┌──

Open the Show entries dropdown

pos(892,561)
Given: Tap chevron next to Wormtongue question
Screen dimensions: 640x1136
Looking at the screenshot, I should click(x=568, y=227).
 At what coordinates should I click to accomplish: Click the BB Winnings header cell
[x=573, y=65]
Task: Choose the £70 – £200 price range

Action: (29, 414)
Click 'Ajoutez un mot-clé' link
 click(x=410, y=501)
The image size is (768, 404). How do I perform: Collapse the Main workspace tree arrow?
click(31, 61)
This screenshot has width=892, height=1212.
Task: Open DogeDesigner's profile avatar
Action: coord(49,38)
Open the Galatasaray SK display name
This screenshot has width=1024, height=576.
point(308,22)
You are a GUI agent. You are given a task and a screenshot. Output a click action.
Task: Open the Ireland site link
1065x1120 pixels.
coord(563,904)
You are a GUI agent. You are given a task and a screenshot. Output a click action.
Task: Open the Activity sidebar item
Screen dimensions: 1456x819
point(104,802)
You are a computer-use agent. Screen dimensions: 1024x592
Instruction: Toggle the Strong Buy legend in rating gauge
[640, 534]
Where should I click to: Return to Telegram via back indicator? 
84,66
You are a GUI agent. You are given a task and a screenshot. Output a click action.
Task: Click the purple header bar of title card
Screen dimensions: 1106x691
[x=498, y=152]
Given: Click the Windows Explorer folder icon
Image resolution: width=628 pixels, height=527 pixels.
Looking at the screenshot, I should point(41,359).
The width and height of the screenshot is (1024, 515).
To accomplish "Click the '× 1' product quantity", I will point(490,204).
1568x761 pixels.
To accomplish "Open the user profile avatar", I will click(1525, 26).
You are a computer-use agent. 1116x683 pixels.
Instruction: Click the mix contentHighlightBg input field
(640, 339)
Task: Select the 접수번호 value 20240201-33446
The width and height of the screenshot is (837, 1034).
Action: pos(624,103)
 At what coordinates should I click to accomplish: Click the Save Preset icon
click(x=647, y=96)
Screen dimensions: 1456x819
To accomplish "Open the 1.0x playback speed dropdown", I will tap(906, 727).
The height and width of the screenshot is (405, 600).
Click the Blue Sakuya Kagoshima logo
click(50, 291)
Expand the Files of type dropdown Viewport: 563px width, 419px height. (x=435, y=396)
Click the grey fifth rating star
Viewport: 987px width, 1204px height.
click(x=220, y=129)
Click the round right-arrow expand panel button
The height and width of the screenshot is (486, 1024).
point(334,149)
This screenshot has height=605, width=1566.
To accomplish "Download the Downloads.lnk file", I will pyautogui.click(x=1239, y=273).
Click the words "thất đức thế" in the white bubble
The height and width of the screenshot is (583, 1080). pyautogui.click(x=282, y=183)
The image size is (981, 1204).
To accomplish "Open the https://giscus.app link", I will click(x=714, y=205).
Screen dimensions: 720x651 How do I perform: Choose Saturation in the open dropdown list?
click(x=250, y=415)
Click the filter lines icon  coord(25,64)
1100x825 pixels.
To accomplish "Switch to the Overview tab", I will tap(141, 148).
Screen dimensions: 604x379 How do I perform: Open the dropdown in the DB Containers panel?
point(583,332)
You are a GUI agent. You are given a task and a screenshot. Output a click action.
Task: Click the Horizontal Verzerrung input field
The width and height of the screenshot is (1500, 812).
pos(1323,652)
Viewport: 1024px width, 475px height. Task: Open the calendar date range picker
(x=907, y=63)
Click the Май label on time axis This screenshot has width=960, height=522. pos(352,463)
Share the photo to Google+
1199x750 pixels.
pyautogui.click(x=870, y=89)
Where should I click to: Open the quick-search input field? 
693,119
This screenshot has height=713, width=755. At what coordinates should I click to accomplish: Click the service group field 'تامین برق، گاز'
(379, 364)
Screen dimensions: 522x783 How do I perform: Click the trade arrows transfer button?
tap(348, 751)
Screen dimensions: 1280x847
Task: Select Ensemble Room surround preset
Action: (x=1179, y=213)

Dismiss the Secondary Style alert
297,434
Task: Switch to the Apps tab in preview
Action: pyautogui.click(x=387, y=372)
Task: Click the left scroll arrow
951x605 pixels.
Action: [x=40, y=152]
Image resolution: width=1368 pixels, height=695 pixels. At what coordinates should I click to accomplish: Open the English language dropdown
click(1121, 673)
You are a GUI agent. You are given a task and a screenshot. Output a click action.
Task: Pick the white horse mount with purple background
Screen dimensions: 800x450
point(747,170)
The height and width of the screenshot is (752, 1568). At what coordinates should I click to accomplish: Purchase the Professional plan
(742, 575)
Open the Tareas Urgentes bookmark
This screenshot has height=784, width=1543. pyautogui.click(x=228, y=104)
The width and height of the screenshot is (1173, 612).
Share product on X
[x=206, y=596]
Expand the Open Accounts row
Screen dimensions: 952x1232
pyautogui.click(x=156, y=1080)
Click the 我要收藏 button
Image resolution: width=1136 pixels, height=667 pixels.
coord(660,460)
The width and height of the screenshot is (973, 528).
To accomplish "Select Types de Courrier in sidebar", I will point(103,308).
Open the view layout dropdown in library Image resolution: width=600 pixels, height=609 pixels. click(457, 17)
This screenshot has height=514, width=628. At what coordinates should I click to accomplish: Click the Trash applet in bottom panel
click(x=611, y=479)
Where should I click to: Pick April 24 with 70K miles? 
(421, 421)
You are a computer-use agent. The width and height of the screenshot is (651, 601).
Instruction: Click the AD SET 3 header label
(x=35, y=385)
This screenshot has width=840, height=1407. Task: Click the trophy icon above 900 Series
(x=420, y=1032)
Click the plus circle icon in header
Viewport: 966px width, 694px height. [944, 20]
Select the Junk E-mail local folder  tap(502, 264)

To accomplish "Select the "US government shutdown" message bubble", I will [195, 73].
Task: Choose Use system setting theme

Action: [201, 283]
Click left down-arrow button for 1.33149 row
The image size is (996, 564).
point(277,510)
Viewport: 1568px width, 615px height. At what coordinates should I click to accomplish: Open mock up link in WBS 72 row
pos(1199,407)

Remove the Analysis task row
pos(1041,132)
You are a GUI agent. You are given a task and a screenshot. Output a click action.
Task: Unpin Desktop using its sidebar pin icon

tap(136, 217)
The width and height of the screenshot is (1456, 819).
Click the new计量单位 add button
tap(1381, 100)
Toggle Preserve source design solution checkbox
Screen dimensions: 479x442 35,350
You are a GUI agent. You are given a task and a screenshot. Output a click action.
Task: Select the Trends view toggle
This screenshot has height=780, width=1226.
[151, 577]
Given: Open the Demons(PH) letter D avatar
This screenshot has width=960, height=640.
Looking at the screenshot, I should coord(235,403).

└──

*THE TASK*:
Give back the full listing exactly as it stands above.

*FINISHED TASK*:
Open the Show entries dropdown

pos(892,561)
Given: Tap chevron next to Wormtongue question
Screen dimensions: 640x1136
Looking at the screenshot, I should click(x=568, y=227).
 At what coordinates should I click to accomplish: Click the BB Winnings header cell
[x=573, y=65]
Task: Choose the £70 – £200 price range

Action: (29, 414)
Click 'Ajoutez un mot-clé' link
 click(x=410, y=501)
The image size is (768, 404). How do I perform: Collapse the Main workspace tree arrow?
click(31, 61)
This screenshot has width=892, height=1212.
Task: Open DogeDesigner's profile avatar
Action: coord(49,38)
Open the Galatasaray SK display name
This screenshot has width=1024, height=576.
point(308,22)
You are a GUI agent. You are given a task and a screenshot. Output a click action.
Task: Open the Ireland site link
1065x1120 pixels.
coord(563,904)
You are a GUI agent. You are given a task and a screenshot. Output a click action.
Task: Open the Activity sidebar item
Screen dimensions: 1456x819
point(104,802)
You are a computer-use agent. Screen dimensions: 1024x592
Instruction: Toggle the Strong Buy legend in rating gauge
[640, 534]
Where should I click to: Return to Telegram via back indicator? 
84,66
You are a GUI agent. You are given a task and a screenshot. Output a click action.
Task: Click the purple header bar of title card
Screen dimensions: 1106x691
[x=498, y=152]
Given: Click the Windows Explorer folder icon
Image resolution: width=628 pixels, height=527 pixels.
Looking at the screenshot, I should point(41,359).
The width and height of the screenshot is (1024, 515).
To accomplish "Click the '× 1' product quantity", I will point(490,204).
1568x761 pixels.
To accomplish "Open the user profile avatar", I will click(1525, 26).
You are a computer-use agent. 1116x683 pixels.
Instruction: Click the mix contentHighlightBg input field
(640, 339)
Task: Select the 접수번호 value 20240201-33446
The width and height of the screenshot is (837, 1034).
Action: pos(624,103)
 At what coordinates should I click to accomplish: Click the Save Preset icon
click(x=647, y=96)
Screen dimensions: 1456x819
To accomplish "Open the 1.0x playback speed dropdown", I will tap(906, 727).
The height and width of the screenshot is (405, 600).
Click the Blue Sakuya Kagoshima logo
click(50, 291)
Expand the Files of type dropdown Viewport: 563px width, 419px height. (x=435, y=396)
Click the grey fifth rating star
Viewport: 987px width, 1204px height.
click(x=220, y=129)
Click the round right-arrow expand panel button
The height and width of the screenshot is (486, 1024).
point(334,149)
This screenshot has height=605, width=1566.
To accomplish "Download the Downloads.lnk file", I will pyautogui.click(x=1239, y=273).
Click the words "thất đức thế" in the white bubble
The height and width of the screenshot is (583, 1080). pyautogui.click(x=282, y=183)
The image size is (981, 1204).
To accomplish "Open the https://giscus.app link", I will click(x=714, y=205).
Screen dimensions: 720x651 How do I perform: Choose Saturation in the open dropdown list?
click(x=250, y=415)
Click the filter lines icon  coord(25,64)
1100x825 pixels.
To accomplish "Switch to the Overview tab", I will tap(141, 148).
Screen dimensions: 604x379 How do I perform: Open the dropdown in the DB Containers panel?
point(583,332)
You are a GUI agent. You are given a task and a screenshot. Output a click action.
Task: Click the Horizontal Verzerrung input field
The width and height of the screenshot is (1500, 812).
pos(1323,652)
Viewport: 1024px width, 475px height. Task: Open the calendar date range picker
(x=907, y=63)
Click the Май label on time axis This screenshot has width=960, height=522. pos(352,463)
Share the photo to Google+
1199x750 pixels.
pyautogui.click(x=870, y=89)
Where should I click to: Open the quick-search input field? 
693,119
This screenshot has height=713, width=755. At what coordinates should I click to accomplish: Click the service group field 'تامین برق، گاز'
(379, 364)
Screen dimensions: 522x783 How do I perform: Click the trade arrows transfer button?
tap(348, 751)
Screen dimensions: 1280x847
Task: Select Ensemble Room surround preset
Action: (x=1179, y=213)

Dismiss the Secondary Style alert
297,434
Task: Switch to the Apps tab in preview
Action: pyautogui.click(x=387, y=372)
Task: Click the left scroll arrow
951x605 pixels.
Action: [x=40, y=152]
Image resolution: width=1368 pixels, height=695 pixels. At what coordinates should I click to accomplish: Open the English language dropdown
click(1121, 673)
You are a GUI agent. You are given a task and a screenshot. Output a click action.
Task: Pick the white horse mount with purple background
Screen dimensions: 800x450
point(747,170)
The height and width of the screenshot is (752, 1568). At what coordinates should I click to accomplish: Purchase the Professional plan
(742, 575)
Open the Tareas Urgentes bookmark
This screenshot has height=784, width=1543. pyautogui.click(x=228, y=104)
The width and height of the screenshot is (1173, 612).
Share product on X
[x=206, y=596]
Expand the Open Accounts row
Screen dimensions: 952x1232
pyautogui.click(x=156, y=1080)
Click the 我要收藏 button
Image resolution: width=1136 pixels, height=667 pixels.
coord(660,460)
The width and height of the screenshot is (973, 528).
To accomplish "Select Types de Courrier in sidebar", I will point(103,308).
Open the view layout dropdown in library Image resolution: width=600 pixels, height=609 pixels. click(457, 17)
This screenshot has height=514, width=628. At what coordinates should I click to accomplish: Click the Trash applet in bottom panel
click(x=611, y=479)
Where should I click to: Pick April 24 with 70K miles? 
(421, 421)
You are a computer-use agent. The width and height of the screenshot is (651, 601).
Instruction: Click the AD SET 3 header label
(x=35, y=385)
This screenshot has width=840, height=1407. Task: Click the trophy icon above 900 Series
(x=420, y=1032)
Click the plus circle icon in header
Viewport: 966px width, 694px height. [944, 20]
Select the Junk E-mail local folder  tap(502, 264)

To accomplish "Select the "US government shutdown" message bubble", I will [195, 73].
Task: Choose Use system setting theme

Action: [201, 283]
Click left down-arrow button for 1.33149 row
The image size is (996, 564).
point(277,510)
Viewport: 1568px width, 615px height. At what coordinates should I click to accomplish: Open mock up link in WBS 72 row
pos(1199,407)

Remove the Analysis task row
pos(1041,132)
You are a GUI agent. You are given a task and a screenshot. Output a click action.
Task: Unpin Desktop using its sidebar pin icon

tap(136, 217)
The width and height of the screenshot is (1456, 819).
Click the new计量单位 add button
tap(1381, 100)
Toggle Preserve source design solution checkbox
Screen dimensions: 479x442 35,350
You are a GUI agent. You are given a task and a screenshot. Output a click action.
Task: Select the Trends view toggle
This screenshot has height=780, width=1226.
[151, 577]
Given: Open the Demons(PH) letter D avatar
This screenshot has width=960, height=640.
Looking at the screenshot, I should coord(235,403).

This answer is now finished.